No momento em que Lima empurrou a bola para o fundo da baliza, o Estádio da Luz voltou a unir-se num abraço. As lágrimas escorreram pelos rostos de quem assistia, tal como encharcavam os olhos de Lima, talvez o jogador que mais merecia a glória marcar o golo do título. E tanto mereceu, que os deuses do futebol lhe concederam o privilégio de marcar, logo a seguir, o segundo. Outra vez em contra-ataque.
Foi nessa altura, faltando ainda meia hora por jogar, que os sessenta e quatro mil no Estádio e os milhões espalhados pelo mundo inteiro perceberam que não restavam, finalmente, mais dúvidas. O Benfica é outra vez campeão! Título conseguido com mérito total. Tal como teria sido o do ano passado, tivesse a equipa conseguido converter contra o Estoril pelo menos um… contra-ataque.
Desde o meu lugar 9 na fila R do setor 2 do piso 0 do Estádio da Luz as coisas voltaram, enfim, ao devido lugar. As lágrimas que limpei do rosto do Afonso eram agora bem mais brilhantes do que aquelas que enxuguei, há um ano, na bancada do Dragão. O orgulho em sermos benfiquistas era, porém, o mesmo de sempre. Sentíamos apenas a falta de um homem. Estavam lá todos os que mereciam estar: o enorme Enzo, os patrões Luisão e Garay, o incansável Máxi, o explosivo Rodrigo, o glorioso Lima, o mágico Gaitan, o eterno Cardozo, os azarados Sílvio e Sálvio, o imperturbável Oblak, os Andrés (o Almeida e o Gomes, do golo mágico ao FC Porto), o consócio Rúben Amorim, o suplente de luxo Jardel e até o saudoso Matic, representado pelo estonteante Markovic e o resto do esquadrão sérvio, composto por Fejsa, Sulejmani e Duricic. E todos os outros: Artur, Siqueira, Steven Vitória, Ivan Cavaleiro, Funes Mori, Paulo Lopes…
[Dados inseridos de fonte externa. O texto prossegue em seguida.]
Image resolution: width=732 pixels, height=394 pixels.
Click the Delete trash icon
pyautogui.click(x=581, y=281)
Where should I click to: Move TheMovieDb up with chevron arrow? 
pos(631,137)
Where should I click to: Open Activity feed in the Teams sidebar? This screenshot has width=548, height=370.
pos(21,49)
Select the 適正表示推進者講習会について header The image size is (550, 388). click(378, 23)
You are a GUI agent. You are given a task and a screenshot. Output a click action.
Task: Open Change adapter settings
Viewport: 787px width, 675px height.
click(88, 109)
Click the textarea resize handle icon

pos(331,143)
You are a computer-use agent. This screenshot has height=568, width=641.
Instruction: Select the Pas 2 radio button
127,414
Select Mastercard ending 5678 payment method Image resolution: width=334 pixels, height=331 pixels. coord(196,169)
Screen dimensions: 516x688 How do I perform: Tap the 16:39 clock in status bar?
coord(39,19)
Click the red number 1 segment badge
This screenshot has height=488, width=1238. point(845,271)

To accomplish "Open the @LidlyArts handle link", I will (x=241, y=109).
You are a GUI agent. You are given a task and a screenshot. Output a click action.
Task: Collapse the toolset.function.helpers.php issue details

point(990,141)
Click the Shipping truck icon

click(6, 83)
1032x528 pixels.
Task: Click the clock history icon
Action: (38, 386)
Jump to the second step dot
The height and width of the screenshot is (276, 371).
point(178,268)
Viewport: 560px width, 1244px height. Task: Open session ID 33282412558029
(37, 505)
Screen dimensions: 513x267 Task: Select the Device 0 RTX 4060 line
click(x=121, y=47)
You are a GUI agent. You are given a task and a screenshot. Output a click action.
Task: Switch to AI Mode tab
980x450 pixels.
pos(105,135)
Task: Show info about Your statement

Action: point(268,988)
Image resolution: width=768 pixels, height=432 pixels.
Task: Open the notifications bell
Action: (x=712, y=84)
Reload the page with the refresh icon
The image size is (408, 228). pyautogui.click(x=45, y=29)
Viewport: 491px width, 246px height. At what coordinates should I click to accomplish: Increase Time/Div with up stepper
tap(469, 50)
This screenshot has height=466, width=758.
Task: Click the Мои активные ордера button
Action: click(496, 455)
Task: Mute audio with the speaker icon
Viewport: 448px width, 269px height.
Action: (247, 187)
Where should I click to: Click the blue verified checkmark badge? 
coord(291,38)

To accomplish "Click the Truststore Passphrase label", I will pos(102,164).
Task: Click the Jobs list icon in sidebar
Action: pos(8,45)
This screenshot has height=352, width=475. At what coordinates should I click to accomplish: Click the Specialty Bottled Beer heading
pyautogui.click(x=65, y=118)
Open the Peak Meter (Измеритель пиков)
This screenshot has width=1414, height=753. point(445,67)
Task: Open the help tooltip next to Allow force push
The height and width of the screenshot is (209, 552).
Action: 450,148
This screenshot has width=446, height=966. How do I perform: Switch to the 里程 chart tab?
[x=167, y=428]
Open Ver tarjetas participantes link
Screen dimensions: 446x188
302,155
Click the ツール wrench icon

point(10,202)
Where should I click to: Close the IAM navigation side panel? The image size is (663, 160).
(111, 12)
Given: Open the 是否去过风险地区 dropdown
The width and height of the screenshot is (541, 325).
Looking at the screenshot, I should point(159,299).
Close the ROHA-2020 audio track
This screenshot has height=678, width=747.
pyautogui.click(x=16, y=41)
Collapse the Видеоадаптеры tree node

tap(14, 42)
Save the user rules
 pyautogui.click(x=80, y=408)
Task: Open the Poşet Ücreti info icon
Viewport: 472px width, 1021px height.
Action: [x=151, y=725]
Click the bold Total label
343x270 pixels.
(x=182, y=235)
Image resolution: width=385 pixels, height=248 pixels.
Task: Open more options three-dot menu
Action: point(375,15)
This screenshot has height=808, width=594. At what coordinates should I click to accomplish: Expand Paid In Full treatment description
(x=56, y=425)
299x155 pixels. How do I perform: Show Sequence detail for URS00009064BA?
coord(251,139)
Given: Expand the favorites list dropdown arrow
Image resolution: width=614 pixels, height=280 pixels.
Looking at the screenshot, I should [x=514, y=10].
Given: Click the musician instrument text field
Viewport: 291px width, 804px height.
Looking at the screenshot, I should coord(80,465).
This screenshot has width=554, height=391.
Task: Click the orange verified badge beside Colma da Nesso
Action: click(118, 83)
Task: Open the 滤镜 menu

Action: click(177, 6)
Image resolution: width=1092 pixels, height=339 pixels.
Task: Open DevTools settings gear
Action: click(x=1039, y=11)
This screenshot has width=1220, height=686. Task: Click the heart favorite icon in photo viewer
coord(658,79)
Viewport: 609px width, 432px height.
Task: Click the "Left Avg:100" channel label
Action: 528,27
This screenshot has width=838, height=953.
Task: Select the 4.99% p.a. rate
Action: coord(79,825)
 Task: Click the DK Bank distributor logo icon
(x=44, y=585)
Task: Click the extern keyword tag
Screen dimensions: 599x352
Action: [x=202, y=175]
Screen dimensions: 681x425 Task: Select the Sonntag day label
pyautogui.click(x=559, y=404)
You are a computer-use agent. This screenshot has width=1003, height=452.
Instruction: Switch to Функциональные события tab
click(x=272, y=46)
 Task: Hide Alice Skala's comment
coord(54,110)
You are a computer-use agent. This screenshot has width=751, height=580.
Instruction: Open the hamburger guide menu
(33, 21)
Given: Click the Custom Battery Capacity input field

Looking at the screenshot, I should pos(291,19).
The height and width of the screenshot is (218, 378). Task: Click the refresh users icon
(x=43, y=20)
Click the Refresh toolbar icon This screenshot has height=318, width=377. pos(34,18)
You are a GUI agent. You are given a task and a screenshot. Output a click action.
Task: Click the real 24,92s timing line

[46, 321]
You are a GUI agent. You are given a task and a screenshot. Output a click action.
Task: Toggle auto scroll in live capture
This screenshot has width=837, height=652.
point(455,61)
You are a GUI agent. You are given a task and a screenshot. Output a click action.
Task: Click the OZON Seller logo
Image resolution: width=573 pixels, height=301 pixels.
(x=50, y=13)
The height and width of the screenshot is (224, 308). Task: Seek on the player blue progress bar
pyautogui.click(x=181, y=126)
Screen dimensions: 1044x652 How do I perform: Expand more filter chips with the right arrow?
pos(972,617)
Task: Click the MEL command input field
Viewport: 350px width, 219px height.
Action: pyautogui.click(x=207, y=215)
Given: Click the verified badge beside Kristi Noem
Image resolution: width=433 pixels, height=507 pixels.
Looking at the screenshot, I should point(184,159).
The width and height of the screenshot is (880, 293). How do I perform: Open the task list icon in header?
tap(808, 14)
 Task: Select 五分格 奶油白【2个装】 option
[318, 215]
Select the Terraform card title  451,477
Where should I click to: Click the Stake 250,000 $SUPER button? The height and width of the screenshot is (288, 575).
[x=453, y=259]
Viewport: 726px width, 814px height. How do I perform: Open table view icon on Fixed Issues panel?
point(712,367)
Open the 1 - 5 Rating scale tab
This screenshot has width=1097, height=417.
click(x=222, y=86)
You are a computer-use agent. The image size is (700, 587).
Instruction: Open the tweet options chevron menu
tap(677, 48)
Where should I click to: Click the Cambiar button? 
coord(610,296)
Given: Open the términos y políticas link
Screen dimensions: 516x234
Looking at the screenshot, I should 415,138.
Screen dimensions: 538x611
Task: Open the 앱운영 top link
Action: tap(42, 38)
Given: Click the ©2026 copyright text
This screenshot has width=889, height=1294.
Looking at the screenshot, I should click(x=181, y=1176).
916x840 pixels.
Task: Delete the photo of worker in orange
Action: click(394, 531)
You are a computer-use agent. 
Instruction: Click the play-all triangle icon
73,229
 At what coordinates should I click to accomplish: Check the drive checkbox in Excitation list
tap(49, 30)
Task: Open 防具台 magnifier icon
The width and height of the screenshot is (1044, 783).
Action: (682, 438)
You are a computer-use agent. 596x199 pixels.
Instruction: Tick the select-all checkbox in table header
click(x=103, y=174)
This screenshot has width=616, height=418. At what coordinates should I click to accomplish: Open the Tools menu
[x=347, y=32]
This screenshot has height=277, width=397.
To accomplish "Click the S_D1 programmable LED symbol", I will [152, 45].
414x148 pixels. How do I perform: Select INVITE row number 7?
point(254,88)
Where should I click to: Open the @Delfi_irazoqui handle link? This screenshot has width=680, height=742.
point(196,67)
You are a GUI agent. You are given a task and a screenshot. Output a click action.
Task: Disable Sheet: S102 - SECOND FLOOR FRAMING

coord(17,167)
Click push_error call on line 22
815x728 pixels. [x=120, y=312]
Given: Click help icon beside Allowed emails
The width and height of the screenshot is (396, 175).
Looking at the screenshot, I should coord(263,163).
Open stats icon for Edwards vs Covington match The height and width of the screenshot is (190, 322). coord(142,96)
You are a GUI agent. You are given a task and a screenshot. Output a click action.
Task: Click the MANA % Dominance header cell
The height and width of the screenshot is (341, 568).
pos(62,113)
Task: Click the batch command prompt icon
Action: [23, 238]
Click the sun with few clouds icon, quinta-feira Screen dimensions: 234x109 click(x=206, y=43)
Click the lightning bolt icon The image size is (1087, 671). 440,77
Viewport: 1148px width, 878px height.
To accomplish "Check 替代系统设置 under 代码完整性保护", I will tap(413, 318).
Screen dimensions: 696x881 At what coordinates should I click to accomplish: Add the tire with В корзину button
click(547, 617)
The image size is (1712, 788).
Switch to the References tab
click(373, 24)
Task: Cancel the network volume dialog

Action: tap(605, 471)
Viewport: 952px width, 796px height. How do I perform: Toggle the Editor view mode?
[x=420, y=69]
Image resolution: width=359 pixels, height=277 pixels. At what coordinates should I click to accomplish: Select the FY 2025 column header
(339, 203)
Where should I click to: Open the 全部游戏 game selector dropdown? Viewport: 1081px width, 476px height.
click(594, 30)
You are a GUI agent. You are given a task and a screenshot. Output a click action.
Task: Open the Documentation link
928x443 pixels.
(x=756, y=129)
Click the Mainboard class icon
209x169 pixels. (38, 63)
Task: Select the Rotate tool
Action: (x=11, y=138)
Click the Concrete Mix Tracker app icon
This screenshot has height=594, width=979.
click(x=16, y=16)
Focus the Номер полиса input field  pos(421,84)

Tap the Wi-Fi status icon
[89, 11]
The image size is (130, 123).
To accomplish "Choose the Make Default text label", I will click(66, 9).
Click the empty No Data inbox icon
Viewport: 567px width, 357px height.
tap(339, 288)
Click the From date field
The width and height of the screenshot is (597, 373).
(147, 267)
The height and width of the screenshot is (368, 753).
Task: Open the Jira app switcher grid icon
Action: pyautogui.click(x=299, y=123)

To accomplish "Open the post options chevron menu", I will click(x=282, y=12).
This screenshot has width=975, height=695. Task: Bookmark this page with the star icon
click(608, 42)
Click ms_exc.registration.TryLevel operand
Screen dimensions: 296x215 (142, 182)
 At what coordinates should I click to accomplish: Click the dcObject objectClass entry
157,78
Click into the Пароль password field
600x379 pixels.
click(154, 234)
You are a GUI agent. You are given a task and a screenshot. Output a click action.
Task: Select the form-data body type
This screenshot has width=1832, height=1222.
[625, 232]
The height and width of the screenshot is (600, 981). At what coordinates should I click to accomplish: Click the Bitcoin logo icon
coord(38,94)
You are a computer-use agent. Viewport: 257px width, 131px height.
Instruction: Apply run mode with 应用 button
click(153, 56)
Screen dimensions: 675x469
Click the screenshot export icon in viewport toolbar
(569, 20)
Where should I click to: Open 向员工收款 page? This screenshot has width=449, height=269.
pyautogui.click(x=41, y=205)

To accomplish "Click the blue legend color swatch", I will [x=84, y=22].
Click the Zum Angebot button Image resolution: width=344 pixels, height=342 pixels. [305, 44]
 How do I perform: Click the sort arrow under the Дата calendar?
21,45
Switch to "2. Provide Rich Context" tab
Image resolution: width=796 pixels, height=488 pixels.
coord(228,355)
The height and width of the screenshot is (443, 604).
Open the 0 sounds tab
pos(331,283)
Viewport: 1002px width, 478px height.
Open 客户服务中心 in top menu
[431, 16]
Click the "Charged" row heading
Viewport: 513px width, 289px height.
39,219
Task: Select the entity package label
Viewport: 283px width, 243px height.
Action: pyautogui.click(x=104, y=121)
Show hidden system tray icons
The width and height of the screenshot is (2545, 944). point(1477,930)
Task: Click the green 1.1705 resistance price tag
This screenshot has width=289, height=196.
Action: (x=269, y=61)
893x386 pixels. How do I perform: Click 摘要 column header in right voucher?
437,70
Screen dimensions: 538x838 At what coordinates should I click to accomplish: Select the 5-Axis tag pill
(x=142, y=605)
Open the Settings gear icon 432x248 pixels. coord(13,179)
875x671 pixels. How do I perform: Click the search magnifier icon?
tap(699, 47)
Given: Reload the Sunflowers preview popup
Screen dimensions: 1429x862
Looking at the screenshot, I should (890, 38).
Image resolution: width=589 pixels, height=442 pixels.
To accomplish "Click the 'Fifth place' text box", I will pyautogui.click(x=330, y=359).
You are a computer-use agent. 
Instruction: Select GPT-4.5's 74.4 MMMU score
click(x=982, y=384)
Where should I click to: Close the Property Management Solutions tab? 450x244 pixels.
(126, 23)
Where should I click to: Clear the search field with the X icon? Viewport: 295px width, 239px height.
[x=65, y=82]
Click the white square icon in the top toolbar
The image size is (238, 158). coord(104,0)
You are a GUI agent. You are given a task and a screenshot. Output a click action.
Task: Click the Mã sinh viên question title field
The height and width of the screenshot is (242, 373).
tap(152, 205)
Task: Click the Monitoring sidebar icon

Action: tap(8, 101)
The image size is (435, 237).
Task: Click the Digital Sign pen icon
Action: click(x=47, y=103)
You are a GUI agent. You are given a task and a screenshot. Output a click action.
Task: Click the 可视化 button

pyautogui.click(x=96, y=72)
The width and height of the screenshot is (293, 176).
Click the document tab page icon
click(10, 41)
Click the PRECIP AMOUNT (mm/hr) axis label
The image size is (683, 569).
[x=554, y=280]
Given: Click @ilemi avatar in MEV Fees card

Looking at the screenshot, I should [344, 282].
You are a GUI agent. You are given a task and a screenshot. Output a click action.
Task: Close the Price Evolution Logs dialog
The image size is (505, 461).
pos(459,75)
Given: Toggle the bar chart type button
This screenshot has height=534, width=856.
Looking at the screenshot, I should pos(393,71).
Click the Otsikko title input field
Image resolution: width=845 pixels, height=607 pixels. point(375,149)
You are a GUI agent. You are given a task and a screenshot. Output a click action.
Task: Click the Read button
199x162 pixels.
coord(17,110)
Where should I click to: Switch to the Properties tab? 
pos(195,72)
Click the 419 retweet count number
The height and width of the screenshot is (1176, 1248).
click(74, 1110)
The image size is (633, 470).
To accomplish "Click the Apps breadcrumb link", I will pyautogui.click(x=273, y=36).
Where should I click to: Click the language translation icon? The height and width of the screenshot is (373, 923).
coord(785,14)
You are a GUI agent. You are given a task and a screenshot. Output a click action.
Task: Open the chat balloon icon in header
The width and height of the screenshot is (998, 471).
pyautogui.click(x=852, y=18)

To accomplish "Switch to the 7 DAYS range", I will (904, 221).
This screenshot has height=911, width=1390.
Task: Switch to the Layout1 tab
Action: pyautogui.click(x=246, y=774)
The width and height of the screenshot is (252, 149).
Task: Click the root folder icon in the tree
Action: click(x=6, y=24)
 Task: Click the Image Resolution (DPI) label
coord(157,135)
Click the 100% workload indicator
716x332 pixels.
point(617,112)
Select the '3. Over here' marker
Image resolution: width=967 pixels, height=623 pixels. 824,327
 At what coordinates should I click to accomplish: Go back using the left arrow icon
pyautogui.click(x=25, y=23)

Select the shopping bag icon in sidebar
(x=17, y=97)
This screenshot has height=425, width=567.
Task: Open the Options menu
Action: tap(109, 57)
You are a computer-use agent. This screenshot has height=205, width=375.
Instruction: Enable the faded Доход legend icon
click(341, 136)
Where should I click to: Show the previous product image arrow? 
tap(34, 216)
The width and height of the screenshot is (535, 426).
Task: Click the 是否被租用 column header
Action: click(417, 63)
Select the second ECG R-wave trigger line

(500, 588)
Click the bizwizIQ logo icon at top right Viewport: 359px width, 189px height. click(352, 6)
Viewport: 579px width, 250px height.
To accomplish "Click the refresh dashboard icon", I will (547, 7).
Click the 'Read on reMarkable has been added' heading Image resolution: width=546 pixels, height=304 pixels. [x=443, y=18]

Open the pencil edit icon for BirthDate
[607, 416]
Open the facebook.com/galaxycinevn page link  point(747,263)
Faltava Jesus, o obreiro. Faltava o homem que muitos amam odiar. O treinador que tantos crucificaram e que, ao contrário do outro Jesus, não ressuscitou no Domingo de Páscoa. Pelo simples facto que nunca se deixou abater. Esteve sempre lá, como desde o primeiro dia. Com os pontapés na gramática e o temperamento indomável que tanto incomodam tanta gente. Mas sobretudo com uma capacidade ímpar de fazer do Benfica, ano após ano, uma máquina de jogar à bola. Que não ganha sempre, é verdade. Mas que joga um futebol entusiasmante, bonito, praticado de forma exímia por jogadores evoluídos técnica e taticamente. Uma equipa que enche estádios e que, este ano, foi capaz de renascer das cinzas e voltar ganhar.
Quando, na altura de levantar a taça, Luisão fez questão de chamar o treinador e o presidente Luís Filipe Vieira ao centro do relvado, estávamos finalmente todos. A festa podia começar e só haveria de acabar, noite dentro num Marquês a abarrotar de gente. Homens, mulheres e crianças que agora esperam ali poder voltar em breve. É que há mais três taças para ganhar. Nem que seja em contra-ataque!